Research Information System
BMC Psychiatry, vol.26, no.1, 2026 (SCI-Expanded, Scopus)
Objective: Previous research has indicated the brain-derived neurotrophic factor (BDNF) level is lower in schizophrenia and associated with cognitive impairment. Irisin-BDNF axis may strengthen learning and memory functions. This study examined associations between BDNF, peroxisome proliferator-activated receptor-gamma (PPAR gamma) and irisin with cognitive deficits in schizophrenia. Methods: We enrolled 80 patients with schizophrenia and 80 healthy controls (HCs). The enzyme-linked immunosorbent assay (ELISA) method was used for biochemical analysis. The Stroop Test, Trail Making Test (TMT), and Verbal Fluency Test (VFT) were used for cognitive assessment. Statistical analyses included t-tests, correlations, and analysis of covariance (ANCOVA) controlling key confounders. Results: In unadjusted analyses, patients had significantly lower BDNF and PPARγ levels than HCs (ps < 0.001).
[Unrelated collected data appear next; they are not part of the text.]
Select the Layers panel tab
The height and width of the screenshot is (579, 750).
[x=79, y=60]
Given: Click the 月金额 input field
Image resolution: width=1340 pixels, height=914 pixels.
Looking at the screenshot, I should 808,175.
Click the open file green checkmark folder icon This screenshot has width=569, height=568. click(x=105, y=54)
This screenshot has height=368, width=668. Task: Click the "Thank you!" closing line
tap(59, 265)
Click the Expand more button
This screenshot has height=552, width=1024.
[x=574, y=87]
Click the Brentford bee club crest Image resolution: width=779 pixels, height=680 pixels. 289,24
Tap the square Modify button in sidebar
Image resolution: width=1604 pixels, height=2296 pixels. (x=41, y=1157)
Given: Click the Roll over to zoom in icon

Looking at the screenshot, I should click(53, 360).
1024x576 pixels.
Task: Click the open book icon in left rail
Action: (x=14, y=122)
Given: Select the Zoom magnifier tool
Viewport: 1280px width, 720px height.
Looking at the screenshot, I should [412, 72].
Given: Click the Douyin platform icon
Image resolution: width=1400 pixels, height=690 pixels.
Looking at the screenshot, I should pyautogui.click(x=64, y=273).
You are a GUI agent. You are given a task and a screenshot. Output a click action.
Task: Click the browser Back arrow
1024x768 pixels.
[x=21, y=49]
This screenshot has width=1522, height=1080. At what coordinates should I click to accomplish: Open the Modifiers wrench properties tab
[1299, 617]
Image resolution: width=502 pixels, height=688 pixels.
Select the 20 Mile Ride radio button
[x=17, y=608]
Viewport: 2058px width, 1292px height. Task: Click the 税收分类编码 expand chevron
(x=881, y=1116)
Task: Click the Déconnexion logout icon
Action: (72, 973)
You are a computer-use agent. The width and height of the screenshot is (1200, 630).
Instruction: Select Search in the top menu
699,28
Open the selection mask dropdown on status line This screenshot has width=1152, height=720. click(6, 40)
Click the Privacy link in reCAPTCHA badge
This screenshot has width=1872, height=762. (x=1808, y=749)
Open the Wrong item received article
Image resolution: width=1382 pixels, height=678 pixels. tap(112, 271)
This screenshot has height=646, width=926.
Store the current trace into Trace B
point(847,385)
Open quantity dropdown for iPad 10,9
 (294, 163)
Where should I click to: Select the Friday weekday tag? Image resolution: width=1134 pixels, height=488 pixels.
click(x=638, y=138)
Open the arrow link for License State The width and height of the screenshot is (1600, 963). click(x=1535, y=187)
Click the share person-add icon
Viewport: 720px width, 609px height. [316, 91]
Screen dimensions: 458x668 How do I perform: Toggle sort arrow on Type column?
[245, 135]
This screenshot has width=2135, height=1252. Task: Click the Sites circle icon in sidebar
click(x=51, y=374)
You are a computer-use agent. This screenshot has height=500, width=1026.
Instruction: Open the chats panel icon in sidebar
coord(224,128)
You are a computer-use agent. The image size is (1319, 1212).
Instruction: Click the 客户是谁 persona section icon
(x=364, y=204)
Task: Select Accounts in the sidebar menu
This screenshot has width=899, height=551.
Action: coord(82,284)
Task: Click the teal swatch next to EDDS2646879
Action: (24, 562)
After controlling for covariates, the difference in BDNF was still significant (F = 11804.71, p < 0.001, partial η² = 0.989), but not for PPARγ (F = 1.32, p = 0.252, partial η² = 0.010). Irisin levels did not differ between groups. Patients performed worse on all cognitive tests. After adjustments, deficits in processing speed (TMT-A, F = 4.30, p = 0.040) and executive function (Stroop-3, F = 5.89, p = 0.016; Stroop-4, F = 6.54, p = 0.012) remained significant. Longer illness duration correlated with lower BDNF (r=-0.318, p < 0.01), while more severe negative symptoms correlated with lower irisin (r=-0.244, p < 0.05). No biomarkers-cognition correlations were found groups separately. Exploratory analyses in the combined sample suggested nominal associations, but these did not survive correction for multiple comparisons and controlling for diagnostic group status. Conclusion: BDNF demonstrates the most robust association with schizophrenia and cognitive function. The association of PPARγ with schizophrenia is confounded by demographic and metabolic factors, and irisin showed a limited link only to negative symptoms. Clinical trial number: Not applicable.